What you need to do ▸ Each line of the entries below that holds "menu" is needed, copied in full.

(Extracted records)
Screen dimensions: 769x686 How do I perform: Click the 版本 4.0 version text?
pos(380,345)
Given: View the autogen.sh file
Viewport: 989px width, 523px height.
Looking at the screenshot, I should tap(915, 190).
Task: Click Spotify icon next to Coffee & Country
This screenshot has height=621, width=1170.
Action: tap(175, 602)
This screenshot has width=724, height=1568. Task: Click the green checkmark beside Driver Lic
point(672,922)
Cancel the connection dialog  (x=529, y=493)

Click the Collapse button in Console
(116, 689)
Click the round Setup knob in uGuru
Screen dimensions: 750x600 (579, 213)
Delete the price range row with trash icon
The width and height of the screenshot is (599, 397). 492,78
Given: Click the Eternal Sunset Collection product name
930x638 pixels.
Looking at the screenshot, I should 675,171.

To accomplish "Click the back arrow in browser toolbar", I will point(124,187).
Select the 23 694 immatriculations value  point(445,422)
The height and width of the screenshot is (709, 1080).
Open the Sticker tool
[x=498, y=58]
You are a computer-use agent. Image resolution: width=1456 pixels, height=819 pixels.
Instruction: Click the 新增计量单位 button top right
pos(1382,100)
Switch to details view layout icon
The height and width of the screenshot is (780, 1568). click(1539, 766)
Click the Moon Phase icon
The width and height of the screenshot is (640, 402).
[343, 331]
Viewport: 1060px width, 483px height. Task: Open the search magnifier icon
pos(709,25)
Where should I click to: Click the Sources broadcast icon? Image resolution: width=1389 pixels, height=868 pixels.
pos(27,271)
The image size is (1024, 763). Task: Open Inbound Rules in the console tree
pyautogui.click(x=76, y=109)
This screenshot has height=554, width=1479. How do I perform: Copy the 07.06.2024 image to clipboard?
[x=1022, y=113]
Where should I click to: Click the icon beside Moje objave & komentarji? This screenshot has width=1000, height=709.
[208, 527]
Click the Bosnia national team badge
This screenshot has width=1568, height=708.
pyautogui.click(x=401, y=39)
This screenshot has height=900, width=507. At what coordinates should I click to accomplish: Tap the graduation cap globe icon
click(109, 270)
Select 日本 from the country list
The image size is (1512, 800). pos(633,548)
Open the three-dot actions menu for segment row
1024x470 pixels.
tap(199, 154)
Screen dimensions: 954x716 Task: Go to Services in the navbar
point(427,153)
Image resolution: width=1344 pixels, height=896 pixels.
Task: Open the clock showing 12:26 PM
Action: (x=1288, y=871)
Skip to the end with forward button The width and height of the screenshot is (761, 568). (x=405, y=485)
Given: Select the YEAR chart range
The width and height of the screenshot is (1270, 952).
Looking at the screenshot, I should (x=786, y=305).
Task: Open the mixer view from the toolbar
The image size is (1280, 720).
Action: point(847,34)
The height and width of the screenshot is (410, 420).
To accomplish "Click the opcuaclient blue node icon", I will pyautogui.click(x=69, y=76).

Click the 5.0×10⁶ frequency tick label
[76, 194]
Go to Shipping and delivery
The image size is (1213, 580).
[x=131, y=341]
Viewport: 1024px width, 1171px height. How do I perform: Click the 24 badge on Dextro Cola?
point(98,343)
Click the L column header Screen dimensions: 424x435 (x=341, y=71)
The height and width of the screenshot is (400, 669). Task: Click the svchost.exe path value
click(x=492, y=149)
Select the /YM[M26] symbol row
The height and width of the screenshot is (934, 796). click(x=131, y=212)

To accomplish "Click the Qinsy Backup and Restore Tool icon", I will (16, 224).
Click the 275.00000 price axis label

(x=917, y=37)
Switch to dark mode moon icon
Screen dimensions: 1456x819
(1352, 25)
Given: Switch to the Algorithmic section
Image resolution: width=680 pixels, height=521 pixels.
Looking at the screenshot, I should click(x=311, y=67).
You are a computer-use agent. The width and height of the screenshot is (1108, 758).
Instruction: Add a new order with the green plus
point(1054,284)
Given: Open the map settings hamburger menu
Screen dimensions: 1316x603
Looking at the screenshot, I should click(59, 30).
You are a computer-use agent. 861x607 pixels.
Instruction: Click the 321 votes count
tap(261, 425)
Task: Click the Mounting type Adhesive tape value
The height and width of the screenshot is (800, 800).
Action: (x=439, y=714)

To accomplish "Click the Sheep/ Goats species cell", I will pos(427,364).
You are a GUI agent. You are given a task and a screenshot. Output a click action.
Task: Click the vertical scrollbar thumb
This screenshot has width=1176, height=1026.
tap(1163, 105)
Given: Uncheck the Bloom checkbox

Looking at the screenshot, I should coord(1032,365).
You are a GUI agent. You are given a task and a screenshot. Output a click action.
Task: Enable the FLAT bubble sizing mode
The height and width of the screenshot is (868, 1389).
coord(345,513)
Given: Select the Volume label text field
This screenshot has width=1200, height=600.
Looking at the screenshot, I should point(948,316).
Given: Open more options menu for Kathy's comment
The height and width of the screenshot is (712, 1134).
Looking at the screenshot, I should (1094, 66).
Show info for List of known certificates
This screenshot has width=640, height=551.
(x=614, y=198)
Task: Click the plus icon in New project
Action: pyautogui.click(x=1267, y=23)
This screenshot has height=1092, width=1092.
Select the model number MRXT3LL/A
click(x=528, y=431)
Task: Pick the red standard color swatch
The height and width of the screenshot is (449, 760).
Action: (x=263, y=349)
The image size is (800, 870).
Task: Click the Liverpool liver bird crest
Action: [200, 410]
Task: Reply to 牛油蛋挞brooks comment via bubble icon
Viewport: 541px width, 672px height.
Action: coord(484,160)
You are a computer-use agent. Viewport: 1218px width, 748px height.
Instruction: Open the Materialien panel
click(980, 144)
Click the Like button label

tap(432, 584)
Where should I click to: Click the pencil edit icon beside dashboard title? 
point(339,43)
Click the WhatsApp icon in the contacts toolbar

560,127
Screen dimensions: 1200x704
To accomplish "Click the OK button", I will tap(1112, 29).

Answer section ▸
Open the three-dot actions menu for segment row
Given: Open the map settings hamburger menu
Given: Open more options menu for Kathy's comment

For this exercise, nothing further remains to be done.